— start of QUOTED PASSAGE —
Question

In Exercises $$39-60,$$ sketch the graph of the function. (Include two full periods.)$$y=-3 \cos (6 x+\pi)$$

Answer

**step1 Identify the General Form and Parameters**

The given function is of the form $$y = A \cos(Bx - C) + D$$. By comparing the given function $$y=-3 \cos (6 x+\pi)$$ to this general form, we can identify the values of A, B, C, and D.

$$A = -3$$

$$B = 6$$

To determine C, we rewrite the term $$(6x+\pi)$$ as $$6(x - (-\frac{\pi}{6}))$$ or $$6x - (-\pi)$$. So, $$C = -\pi$$.

$$D = 0$$

**step2 Determine Amplitude and Reflection**

The amplitude of the function is the absolute value of A. The sign of A indicates whether the graph is reflected across the x-axis.

$$ \text{Amplitude} = |A| = |-3| = 3 $$

Since A is negative, the graph is reflected across the x-axis compared to a standard cosine graph. This means that instead of starting at its maximum value, the graph will start at its minimum value (relative to the amplitude), then go through the midline, reach its maximum, and so on.

**step3 Calculate the Period**

The period (T) of a trigonometric function determines the length of one complete cycle of the graph. For a cosine function, it is calculated using the formula involving B.

$$ T = \frac{2\pi}{|B|} $$

Substitute the value of B = 6 into the formula:

$$ T = \frac{2\pi}{6} = \frac{\pi}{3} $$

This means one full cycle of the graph completes over an x-interval of length $$\frac{\pi}{3}$$. We need to sketch two full periods, which will span an x-interval of $$2 \times \frac{\pi}{3} = \frac{2\pi}{3}$$.
— end of QUOTED PASSAGE —
— start of DATA PROVIDED —
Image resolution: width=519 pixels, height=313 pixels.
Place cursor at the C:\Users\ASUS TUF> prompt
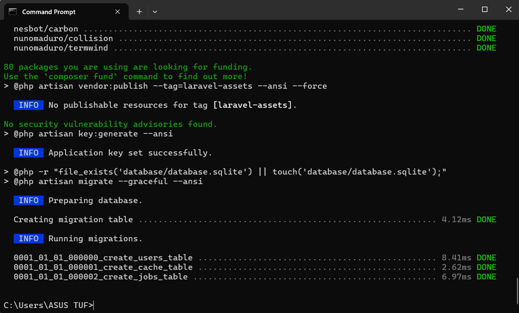point(94,306)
— end of DATA PROVIDED —
**WHAT YOU NEED TO DO:**
1. Give the bold step headings in the worked solution for graphing y = −3 cos(6x + π), in order.
2. According to the worked solution, what is the period of y = −3 cos(6x + π)?
3. Carry on the worked solution for graphing y = −3 cos(6x + π) from where it stops.

**ANSWERS TO THE PROBLEMS:**
1.
Identify the General Form and Parameters
Determine Amplitude and Reflection
Calculate the Period

2. The period is π/3.

3.
**step4 Determine the Phase Shift**

The phase shift determines the horizontal shift of the graph. It is calculated as $$\frac{C}{B}$$. A positive phase shift means a shift to the right, and a negative phase shift means a shift to the left.

From our general form identification, we have $$Bx - C = 6x - (-\pi)$$, so $$C = -\pi$$.

$$ \text{Phase Shift} = \frac{C}{B} = \frac{-\pi}{6} = -\frac{\pi}{6} $$

This indicates that the graph is shifted to the left by $$\frac{\pi}{6}$$. The starting point of one period will be at $$x = -\frac{\pi}{6}$$.

**step5 Determine Key Points for Graphing Two Periods**

To sketch the graph accurately, we identify five key points within each period: the start, the points where the graph crosses the midline, and the points where it reaches its maximum and minimum values. Since the period is $$\frac{\pi}{3}$$, each quarter of the period is $$\frac{\text{Period}}{4} = \frac{\pi/3}{4} = \frac{\pi}{12}$$. Since the graph is reflected (A is negative), the pattern of y-values will be minimum, midline, maximum, midline, minimum.

The starting point of the first period is the phase shift: $$x_0 = -\frac{\pi}{6}$$.

Key points for the first period (from $$x = -\frac{\pi}{6}$$ to $$x = \frac{\pi}{6}$$):

1. Start Point (Minimum): Add 0 quarter-periods to the phase shift.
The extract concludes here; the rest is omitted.